BY Michael Paul Spikes
2003
Title | Understanding Contemporary American Literary Theory PDF eBook |
Author | Michael Paul Spikes |
Publisher | Univ of South Carolina Press |
Pages | 236 |
Release | 2003 |
Genre | Literary Criticism |
ISBN | 9781570034985 |
In this revised edition of Understanding Contemporary American Literary Theory, Michael P. Spikes adds Stanley Fish and Susan Bordo to the critics whose careers, key texts, and central assumptions he discusses in introducing readers to developments in American literary theory during the past thirty-five years. Underscoring the largely heterogeneous mix of strategies and suppositions that these critics, along with Paul de Man, Henry Louis Gates Jr., Edward W. Said, and Stephen Greenblatt, represent, Spikes offers concise analyses of their principal claims and illustrates how their works reflect a range of critical perspectives, from deconstruction, African American studies, and reader-response theory to political criticism, the new historicism, and feminism.
BY Nishan Parlakian
2005-01-19
Title | Contemporary Armenian American Drama PDF eBook |
Author | Nishan Parlakian |
Publisher | Columbia University Press |
Pages | 432 |
Release | 2005-01-19 |
Genre | Literary Criticism |
ISBN | 9780231508506 |
Although ancestral voices have inspired many Armenian American writers of poetry and fiction in the twentieth century, their expression through drama has been limited.

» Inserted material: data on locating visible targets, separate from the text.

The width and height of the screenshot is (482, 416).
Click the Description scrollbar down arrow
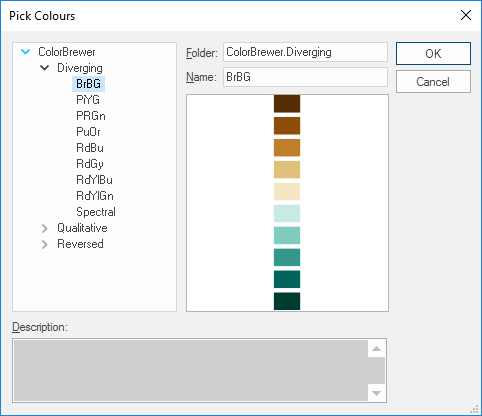(x=376, y=393)
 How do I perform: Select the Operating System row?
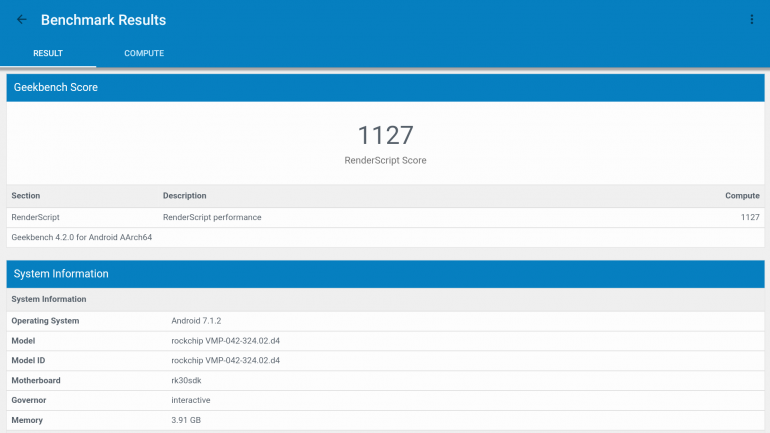(x=385, y=321)
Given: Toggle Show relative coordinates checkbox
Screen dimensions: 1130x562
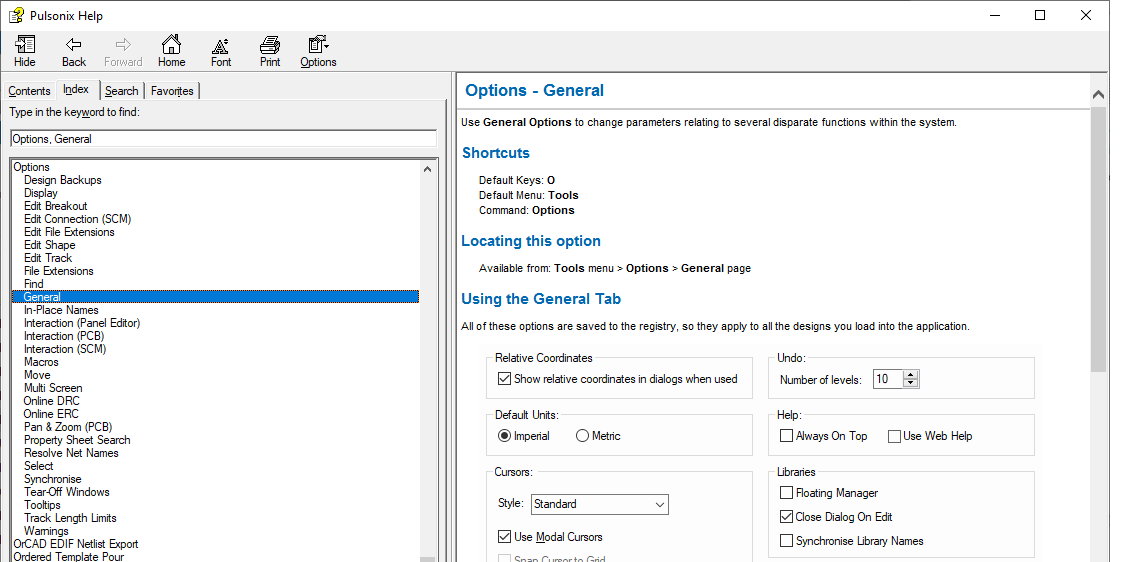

The first of its kind, this anthology is a collection of plays by notable Armenian Americans. Written in English largely by artists of Armenian extraction during the latter part of the twentieth century, the plays reflect the outrage of the Armenian Genocide, the forced transplantation that created the Armenian Diaspora, and the desire to maintain the newly established democratic homeland. Including a range of authors from William Saroyan to more contemporary voices, this anthology represents the writers that have stimulated cutting-edge contemporary drama from the mid-twentieth century to the present. The collection includes farce, comedy, tragicomedy, and tragedy (and sometimes blends of all of these). The plays reflect the shared experiences of Armenian family life in Armenia, Turkey, and America. The themes include the joy of freedom to practice their faith and ethnic customs, the turmoil of acculturation, and the feared loss of identity through assimilation. The editor has provided headnotes for each play and an extensive introduction tracing the history of Armenian American drama in the United States.